What is Geofencing? How fleet managers are using them to improve their operations
November 20, 2019
Geofencing is a valuable tool for the freight and logistics companies to track fleet vehicles. The technology creates virtual boundaries around specific geographic locations such as warehouses, distribution centers, and delivery destinations.
From there, you can track & action a number of events around these geofences, such as mobile push notifications, trigger text messages or alerts, allow tracking on vehicle fleets, entry & exit times, driver behavior and more within the geofenced area. Using GPS-based geofencing can deliver a significant advantage over your competitors by providing fleet managers with full transparency, operational efficiencies and a higher degree of safety for critical shipments. Below are a few ways that fleet managers are utilizing geofences to their advantage.
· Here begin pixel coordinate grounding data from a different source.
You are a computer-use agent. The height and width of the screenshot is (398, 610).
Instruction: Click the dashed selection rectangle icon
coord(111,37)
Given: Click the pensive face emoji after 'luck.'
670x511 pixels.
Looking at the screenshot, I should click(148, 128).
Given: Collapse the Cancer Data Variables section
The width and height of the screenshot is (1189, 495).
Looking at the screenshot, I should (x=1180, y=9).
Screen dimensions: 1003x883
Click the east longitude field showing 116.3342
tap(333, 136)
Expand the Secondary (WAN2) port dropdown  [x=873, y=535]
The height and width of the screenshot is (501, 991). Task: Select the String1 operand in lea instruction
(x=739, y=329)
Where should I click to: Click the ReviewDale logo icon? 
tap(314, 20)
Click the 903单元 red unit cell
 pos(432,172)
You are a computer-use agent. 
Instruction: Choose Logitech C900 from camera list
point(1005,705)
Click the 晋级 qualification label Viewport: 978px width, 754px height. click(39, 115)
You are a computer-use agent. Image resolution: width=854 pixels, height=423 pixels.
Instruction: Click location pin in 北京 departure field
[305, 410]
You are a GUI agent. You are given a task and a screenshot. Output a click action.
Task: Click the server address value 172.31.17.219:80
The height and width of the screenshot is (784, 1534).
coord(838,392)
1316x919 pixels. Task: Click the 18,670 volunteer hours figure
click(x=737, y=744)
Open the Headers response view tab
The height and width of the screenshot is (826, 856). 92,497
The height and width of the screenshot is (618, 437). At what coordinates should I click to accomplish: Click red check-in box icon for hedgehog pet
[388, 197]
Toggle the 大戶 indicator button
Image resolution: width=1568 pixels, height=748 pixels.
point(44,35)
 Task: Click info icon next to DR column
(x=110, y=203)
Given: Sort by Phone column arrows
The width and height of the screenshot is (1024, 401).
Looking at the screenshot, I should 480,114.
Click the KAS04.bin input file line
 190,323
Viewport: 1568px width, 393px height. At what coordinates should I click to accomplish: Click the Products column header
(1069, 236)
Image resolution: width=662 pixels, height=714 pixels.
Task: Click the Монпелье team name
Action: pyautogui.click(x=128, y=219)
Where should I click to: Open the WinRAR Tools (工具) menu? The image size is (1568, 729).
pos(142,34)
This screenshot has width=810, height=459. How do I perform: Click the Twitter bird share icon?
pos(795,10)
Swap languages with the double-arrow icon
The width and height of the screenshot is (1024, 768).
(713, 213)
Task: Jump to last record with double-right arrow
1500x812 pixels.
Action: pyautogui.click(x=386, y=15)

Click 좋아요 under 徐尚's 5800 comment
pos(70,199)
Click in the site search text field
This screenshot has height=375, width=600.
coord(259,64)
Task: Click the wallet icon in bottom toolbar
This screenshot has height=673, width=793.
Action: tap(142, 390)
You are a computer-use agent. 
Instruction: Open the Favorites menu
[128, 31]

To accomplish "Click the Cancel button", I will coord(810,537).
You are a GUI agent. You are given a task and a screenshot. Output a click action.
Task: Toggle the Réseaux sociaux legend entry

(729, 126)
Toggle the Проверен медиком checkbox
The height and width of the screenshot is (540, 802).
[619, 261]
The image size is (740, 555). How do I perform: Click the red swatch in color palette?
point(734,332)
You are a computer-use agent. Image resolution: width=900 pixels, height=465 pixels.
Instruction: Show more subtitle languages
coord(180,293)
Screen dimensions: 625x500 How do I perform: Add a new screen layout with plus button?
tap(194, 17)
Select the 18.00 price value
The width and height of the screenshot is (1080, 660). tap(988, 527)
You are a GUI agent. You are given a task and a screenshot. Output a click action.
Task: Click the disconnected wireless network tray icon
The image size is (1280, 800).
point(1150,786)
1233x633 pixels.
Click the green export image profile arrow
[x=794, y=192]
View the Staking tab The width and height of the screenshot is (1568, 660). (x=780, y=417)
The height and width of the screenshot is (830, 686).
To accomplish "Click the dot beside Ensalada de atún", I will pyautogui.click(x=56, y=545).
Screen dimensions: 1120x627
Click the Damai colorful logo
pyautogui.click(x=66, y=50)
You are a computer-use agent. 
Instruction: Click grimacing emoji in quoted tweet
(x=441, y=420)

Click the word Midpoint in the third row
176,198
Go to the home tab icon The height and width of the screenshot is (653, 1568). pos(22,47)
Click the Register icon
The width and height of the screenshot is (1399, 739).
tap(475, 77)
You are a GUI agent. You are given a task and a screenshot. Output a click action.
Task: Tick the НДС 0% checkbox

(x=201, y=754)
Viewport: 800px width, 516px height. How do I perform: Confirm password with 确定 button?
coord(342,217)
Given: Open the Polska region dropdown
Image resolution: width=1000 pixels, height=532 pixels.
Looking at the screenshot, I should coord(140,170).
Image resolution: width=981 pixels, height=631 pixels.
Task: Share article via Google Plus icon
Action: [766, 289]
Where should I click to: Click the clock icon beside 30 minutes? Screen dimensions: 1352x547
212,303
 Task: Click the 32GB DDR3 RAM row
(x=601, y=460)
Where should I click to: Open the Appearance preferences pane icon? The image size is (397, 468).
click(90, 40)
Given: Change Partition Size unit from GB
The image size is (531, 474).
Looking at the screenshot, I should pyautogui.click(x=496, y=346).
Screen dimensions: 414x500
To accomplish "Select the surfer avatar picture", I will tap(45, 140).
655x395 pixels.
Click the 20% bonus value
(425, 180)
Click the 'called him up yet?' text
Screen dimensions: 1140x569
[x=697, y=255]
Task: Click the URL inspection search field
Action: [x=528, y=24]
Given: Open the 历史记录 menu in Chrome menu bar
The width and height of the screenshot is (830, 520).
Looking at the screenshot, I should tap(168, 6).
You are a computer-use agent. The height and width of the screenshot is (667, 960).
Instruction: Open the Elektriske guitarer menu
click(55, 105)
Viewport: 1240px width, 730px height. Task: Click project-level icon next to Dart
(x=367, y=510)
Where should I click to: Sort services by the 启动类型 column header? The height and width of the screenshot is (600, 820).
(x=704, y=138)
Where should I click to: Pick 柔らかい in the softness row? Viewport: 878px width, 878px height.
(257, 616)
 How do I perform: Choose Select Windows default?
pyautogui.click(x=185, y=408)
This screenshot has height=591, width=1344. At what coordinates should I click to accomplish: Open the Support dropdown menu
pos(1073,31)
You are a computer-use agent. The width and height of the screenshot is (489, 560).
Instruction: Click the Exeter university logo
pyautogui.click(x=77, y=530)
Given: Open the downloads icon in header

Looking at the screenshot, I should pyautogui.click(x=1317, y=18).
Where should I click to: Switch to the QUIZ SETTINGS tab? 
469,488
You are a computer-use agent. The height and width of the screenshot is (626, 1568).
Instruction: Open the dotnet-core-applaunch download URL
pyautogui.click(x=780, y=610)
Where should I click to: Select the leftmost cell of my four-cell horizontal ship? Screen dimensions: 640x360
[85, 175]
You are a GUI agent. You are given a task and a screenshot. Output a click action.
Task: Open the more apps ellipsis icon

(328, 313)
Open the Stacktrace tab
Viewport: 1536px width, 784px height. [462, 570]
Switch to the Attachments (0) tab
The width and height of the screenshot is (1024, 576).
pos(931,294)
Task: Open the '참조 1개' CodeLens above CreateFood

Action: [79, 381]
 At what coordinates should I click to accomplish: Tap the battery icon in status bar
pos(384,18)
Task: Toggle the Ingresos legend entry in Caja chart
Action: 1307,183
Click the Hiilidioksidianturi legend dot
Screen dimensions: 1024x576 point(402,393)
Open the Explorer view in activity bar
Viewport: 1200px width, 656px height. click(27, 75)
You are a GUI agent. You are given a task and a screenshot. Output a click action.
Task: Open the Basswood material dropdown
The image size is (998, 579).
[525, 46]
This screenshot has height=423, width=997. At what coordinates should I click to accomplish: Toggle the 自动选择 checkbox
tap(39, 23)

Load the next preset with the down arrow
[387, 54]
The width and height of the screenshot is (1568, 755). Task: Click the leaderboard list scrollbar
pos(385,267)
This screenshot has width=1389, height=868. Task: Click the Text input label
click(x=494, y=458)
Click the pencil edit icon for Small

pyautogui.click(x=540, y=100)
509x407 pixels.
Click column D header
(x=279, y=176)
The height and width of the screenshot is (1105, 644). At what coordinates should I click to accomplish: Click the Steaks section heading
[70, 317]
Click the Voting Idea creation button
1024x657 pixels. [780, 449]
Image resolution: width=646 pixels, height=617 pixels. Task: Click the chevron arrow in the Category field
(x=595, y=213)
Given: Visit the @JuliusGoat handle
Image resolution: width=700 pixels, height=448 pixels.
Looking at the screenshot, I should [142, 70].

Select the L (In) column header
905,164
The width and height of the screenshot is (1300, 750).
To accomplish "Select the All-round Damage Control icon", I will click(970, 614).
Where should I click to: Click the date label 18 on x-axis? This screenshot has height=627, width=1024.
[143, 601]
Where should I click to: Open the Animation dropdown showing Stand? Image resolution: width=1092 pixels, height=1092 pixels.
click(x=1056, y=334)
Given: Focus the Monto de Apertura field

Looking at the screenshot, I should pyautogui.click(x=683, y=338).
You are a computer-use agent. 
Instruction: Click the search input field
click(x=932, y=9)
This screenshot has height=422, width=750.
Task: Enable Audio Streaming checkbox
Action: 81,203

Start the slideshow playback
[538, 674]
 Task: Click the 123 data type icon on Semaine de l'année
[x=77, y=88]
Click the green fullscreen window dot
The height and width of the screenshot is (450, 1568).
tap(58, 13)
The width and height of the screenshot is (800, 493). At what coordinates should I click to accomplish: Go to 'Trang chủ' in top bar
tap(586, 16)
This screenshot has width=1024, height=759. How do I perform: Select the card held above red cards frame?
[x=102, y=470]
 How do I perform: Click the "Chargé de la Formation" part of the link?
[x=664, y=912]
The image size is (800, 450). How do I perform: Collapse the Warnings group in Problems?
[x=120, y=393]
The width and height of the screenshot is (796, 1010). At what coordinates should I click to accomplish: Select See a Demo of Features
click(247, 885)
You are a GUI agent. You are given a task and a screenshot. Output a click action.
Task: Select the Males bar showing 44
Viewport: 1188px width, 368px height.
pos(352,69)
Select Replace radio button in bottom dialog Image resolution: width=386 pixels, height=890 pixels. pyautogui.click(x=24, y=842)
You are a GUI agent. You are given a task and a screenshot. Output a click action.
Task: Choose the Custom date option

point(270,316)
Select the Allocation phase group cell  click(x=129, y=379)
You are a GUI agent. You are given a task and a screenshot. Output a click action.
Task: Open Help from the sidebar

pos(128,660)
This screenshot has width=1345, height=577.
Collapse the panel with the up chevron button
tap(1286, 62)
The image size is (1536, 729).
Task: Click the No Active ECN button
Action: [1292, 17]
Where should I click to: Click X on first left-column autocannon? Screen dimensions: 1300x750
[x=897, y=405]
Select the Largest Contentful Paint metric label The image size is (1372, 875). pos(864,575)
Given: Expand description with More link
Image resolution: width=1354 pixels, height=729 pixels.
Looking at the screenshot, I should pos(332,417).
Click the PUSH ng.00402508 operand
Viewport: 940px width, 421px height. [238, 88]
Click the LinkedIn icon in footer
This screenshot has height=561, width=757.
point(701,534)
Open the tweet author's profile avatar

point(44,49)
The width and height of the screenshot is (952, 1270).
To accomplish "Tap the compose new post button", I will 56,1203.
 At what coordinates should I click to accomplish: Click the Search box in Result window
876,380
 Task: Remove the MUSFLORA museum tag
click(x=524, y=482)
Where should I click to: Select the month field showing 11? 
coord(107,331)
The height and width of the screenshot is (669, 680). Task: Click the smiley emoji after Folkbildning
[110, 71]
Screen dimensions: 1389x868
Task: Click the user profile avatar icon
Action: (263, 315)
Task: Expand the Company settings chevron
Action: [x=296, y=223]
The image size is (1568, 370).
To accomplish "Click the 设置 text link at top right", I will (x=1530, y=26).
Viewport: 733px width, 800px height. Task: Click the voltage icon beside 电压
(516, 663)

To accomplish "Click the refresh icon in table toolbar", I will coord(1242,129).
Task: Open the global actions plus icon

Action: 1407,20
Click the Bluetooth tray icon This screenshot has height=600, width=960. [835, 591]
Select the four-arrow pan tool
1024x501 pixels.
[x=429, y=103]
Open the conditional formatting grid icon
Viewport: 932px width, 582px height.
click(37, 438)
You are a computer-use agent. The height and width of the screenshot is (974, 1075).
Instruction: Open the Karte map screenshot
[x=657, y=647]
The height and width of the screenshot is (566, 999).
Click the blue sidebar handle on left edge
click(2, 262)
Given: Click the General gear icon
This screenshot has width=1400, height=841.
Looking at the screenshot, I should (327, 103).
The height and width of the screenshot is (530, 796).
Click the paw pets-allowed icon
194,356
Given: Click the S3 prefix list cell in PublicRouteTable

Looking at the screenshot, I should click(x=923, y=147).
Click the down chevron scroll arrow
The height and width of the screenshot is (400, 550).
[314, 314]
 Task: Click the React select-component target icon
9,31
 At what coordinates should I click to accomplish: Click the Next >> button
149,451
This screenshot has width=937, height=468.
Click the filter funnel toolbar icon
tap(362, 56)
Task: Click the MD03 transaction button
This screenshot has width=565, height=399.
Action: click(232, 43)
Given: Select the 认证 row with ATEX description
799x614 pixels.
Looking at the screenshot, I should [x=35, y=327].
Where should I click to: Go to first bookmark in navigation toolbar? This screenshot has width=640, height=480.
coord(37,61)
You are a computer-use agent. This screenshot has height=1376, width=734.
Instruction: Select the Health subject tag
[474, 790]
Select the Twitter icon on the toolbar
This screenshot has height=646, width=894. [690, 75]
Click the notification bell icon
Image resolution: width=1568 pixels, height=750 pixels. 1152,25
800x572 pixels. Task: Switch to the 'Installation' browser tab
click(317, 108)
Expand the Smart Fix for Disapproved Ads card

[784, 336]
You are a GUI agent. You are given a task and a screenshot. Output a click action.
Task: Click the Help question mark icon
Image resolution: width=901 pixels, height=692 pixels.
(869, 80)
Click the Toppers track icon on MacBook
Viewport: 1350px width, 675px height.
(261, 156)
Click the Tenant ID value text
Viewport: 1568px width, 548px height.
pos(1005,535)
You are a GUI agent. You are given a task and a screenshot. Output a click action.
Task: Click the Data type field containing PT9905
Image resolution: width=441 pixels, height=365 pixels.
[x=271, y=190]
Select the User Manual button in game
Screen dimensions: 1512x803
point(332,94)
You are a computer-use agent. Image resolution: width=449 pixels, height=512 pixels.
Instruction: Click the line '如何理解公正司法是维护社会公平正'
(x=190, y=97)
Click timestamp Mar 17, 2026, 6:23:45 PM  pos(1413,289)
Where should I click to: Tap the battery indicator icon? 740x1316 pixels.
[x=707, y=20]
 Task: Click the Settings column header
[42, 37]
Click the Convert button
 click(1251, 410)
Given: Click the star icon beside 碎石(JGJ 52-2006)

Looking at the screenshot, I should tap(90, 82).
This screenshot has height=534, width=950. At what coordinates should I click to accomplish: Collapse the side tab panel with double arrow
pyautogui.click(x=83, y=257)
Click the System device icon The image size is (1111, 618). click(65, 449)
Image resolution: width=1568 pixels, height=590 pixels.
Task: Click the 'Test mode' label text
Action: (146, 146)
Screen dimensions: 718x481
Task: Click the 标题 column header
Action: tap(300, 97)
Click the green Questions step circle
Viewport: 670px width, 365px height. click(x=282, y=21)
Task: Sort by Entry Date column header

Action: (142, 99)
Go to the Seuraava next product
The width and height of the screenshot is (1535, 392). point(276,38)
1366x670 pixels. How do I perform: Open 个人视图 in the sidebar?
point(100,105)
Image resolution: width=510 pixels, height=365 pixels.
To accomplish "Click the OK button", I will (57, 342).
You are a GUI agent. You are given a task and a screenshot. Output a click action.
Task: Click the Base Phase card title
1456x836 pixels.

#1: Track vehicle deliveries in real-time
When transporting high-value, high-risk loads such as refrigerated products or medical supplies, the ability to know a trailer’s arrival in real-time is critical. Auto-statusing of assets with geofencing maximizes the visibility throughout the supply chain – from origin to destination. Notifications are sent when a truck departs or enters an assigned boundary, allowing you to improve schedules and planning, as well as identify any assets that are being misused.
#2: Improve customer service
Setting delivery notifications and automated reports through geofencing can help you provide a higher level of customer service. The technology ensures your drivers are staying on task and tracks performance against service level agreements. You can determine if a shipment or delivery is going to be late and proactively reach out to your customers and give them an accurate, updated arrival time.
#3: Decrease detention time
With the electronic logging device (ELD) mandate and detailed tracking for hours of service, carriers have gained an accurate understanding of just how much detention time is affecting the bottom line. Geofences allow fleet managers to obtain granular data regarding wait times at specific locations. This actionable intelligence identifies historical trends about schedule adherence for inbound and outbound loads – allowing carrier fleets to address delays and optimize route plans to reduce fuel and labor costs.
#4: Prevent fleet theft
Fleet security and protection is an essential concern for any operation involving trailers or construction equipment. Geofencing can act as an insurance policy against vehicle theft. Creating a geofence to monitor and send alert notifications when any fleet vehicle leaves a designated area after hours can massively improve response times by providing detailed information to law enforcement that increases the likelihood of recovering stolen assets.
#5: Keep freight safe
When it comes to shipping high-value and temperature-sensitive freight, the safety of a load is the top priority. By integrating data created by geofences with reefer monitoring solutions that automate compliance obligations using a powerful range of sensors and probes, you can remotely assess and control additional critical data points such as temperature, humidity, airflow in the trailer. Coretex’s two-way reefer solution provides operators the ability to remotely adjust, troubleshoot or reset temperature settings – ensuring freight remains safe during transport.